I expected C part of haskell runtime to run first and crash later. My plan was to break on main() and step-by-step get basic understanding on what was going on.

Thus I tried to update binutils, gcc and glibc first in hope of some toolchain bug.

No luck, the bug persisted in exactly the same form.

Backtrace of core dump suggested crash was happening somewhere in foreignExportStablePtr function, which gets registered at binary (or library) load time before your main() entry point. That __attribute__((constructor)); makes the magic happen.

For such haskell code

module M where
import Foreign.C.Types
foreign export ccall f :: CInt -> CInt
f :: CInt -> CInt
f n = n + 1

ghc basically generates the following stub:

extern StgClosure M_zdfstableZZC0ZZCmainZZCMZZCf_closure;
HsInt32 f(HsInt32 a1)
{
    Capability *cap;
    HaskellObj ret;
    HsInt32 cret;
    cap = rts_lock();
    rts_evalIO(&cap,rts_apply(cap,(HaskellObj)runNonIO_closure,rts_apply(cap,&M_zdfstableZZC0ZZCma
    inZZCMZZCf_closure,rts_mkInt32(cap,a1))) ,&ret);
    rts_checkSchedStatus("f",cap);
    cret=rts_getInt32(ret);
    rts_unlock(cap);
    return cret;
}
/* our static constructor */
static void stginit_export_M_zdfstableZZC0ZZCmainZZCMZZCf() __attribute__((constructor));
static void stginit_export_M_zdfstableZZC0ZZCmainZZCMZZCf()
{foreignExportStablePtr((StgPtr) &M_zdfstableZZC0ZZCmainZZCMZZCf_closure);}

sparc solution:

Having smaller program it’s once againt simpler to explore the breakage.

RISC CPUs are fun creatures.

To feel all the delight of looking at the sparc assembly I propose to look at the generated code for the following C snippet:

unsigned unt f(void)
{
    return 0x1234ABCD;
}

i386 easily puts a value into a register:

movl $0x1234ABCD, %eax

while sparc32 has hard time:

sethi %hi(0x1234A800), %o0
or    %o0, 0x3CD, %o0

You can’t encode 32-bit immediate in a 32-bit instruction containing a tuple of (opcode, dest-reg, imm).

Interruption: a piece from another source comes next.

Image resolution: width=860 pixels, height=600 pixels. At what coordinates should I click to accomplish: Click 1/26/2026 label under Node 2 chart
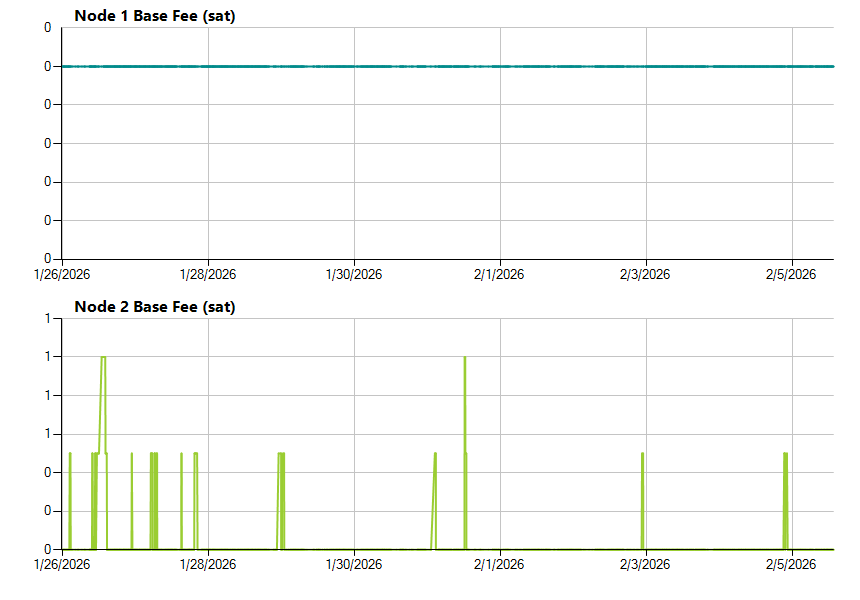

Opcode usually takes 5 bits, register 5 bits (32 regs) and imm gets only 22 bits. On 2-operand instructions (opcode, src-reg, imm) we get even less.

Thus sparc32 had to add special instruction to their ISA setting high bits for a given reg (o0 in our case).

Things are even worse for sparc64 and ppc64 where instructions are 32-bit, but registers are 64-bit wide.

x86_64 easily puts a 64-bit value into a register:

movabs $0x1234ABCD5678DCBA, %rax

while sparc64 does something completely awful:

sethi   %hi(0x1234a800), %o0
sethi   %hi(0x5678dc00), %g1
or      %o0, 0x3CD, %o0
or      %g1, 0xBA, %g1
sllx    %o0, 32, %o0
add     %o0, %g1, %o0

The above is important because sometimes those constants are not known at compile (and assembly) time, but known only at link time.

ghc’s driver pipeline

What ghc basically does when compiler .hs file on via-C (aka UNREG) arch is the following:

.hs -> … -> .hc file (haskell-to-C pass)
.hc -> .s (haskell-to-asm pass)
.s -> .s (asm-to-asm mangling pass, no-op in UNREG mode)
.s -> .o (asm-to-object pass)

The bug was introduced into pipeline when -dynamic way was added to ghc (to build dynamic haskell libraries or position-independent executables).

On many architectures libraries require position independent code layout (so called PIC). It’s controlled by -fpic / -fPIC set of gcc (and ghc) flags.

ghc passed -fPIC option to 1. and 2., but not to 4.(!) where assembler needs to generate either absolute or relative relocation types for the following asm snippet:

; load GOT address into %l7
sethi   %hi(_GLOBAL_OFFSET_TABLE_-8), %l7
add     %l7, %lo(_GLOBAL_OFFSET_TABLE_-4), %l7

The bug was easily fixed when identified. Now shared haskell libs work on sparc!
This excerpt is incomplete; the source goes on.